=== Begin Enclosure ===

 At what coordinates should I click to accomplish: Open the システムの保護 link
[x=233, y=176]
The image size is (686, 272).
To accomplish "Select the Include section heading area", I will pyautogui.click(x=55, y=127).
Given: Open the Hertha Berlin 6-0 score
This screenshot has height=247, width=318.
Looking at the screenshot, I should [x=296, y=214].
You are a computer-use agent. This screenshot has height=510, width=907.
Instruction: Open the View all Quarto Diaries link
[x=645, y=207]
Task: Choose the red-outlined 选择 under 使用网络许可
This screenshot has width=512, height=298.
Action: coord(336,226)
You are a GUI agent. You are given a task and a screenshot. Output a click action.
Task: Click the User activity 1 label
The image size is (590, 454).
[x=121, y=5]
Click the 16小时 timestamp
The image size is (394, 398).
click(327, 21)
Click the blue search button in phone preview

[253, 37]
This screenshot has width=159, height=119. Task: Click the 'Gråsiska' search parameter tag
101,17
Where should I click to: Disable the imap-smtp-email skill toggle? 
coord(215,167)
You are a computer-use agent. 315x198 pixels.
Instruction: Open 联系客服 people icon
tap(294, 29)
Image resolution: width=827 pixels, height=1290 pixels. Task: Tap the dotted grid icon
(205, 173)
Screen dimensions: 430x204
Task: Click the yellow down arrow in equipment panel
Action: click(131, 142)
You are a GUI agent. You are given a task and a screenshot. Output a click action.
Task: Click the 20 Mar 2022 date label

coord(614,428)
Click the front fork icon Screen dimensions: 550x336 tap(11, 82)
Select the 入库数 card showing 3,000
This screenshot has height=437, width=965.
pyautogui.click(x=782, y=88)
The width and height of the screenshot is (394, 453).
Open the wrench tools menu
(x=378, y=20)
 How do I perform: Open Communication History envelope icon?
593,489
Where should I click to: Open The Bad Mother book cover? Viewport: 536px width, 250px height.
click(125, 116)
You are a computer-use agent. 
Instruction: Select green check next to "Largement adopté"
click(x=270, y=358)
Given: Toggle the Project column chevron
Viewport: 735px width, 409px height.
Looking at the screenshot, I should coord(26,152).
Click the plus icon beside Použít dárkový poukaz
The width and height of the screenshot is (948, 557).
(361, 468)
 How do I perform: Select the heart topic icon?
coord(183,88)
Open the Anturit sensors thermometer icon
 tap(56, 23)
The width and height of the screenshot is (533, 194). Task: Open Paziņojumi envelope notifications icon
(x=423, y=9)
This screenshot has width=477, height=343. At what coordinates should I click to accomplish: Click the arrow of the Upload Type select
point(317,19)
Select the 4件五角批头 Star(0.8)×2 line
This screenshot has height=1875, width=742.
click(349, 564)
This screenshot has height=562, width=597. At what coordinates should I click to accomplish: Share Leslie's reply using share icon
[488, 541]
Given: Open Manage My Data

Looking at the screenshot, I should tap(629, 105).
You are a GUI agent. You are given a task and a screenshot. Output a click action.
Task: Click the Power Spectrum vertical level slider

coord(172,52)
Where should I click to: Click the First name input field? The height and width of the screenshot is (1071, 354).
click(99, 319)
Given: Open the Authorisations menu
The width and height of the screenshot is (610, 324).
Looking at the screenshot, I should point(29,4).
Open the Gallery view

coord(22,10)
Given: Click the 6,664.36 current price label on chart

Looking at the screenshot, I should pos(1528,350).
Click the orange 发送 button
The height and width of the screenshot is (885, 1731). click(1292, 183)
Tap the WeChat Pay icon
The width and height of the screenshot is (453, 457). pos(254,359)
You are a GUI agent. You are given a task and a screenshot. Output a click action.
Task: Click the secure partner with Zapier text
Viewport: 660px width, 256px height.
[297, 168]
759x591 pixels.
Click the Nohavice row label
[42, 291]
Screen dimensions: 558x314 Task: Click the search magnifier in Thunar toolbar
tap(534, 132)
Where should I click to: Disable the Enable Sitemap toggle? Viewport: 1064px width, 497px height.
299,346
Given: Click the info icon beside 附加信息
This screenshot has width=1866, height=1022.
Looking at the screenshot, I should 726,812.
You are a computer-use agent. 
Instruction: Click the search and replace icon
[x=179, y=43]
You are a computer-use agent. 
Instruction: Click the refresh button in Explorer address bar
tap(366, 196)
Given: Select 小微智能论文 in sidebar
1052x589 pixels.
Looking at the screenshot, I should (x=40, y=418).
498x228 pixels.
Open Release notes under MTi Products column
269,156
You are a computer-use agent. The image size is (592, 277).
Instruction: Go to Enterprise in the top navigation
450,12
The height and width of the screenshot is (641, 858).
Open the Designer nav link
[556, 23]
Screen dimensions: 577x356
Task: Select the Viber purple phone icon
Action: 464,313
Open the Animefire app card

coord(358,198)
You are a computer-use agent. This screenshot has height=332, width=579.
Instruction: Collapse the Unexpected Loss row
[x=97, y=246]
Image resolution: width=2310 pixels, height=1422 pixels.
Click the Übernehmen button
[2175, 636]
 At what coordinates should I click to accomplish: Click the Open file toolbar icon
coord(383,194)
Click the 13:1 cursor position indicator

=== End Enclosure ===

Of the lines above, copy each that contains "beside".

**Response:**
Click the plus icon beside Použít dárkový poukaz
Given: Click the info icon beside 附加信息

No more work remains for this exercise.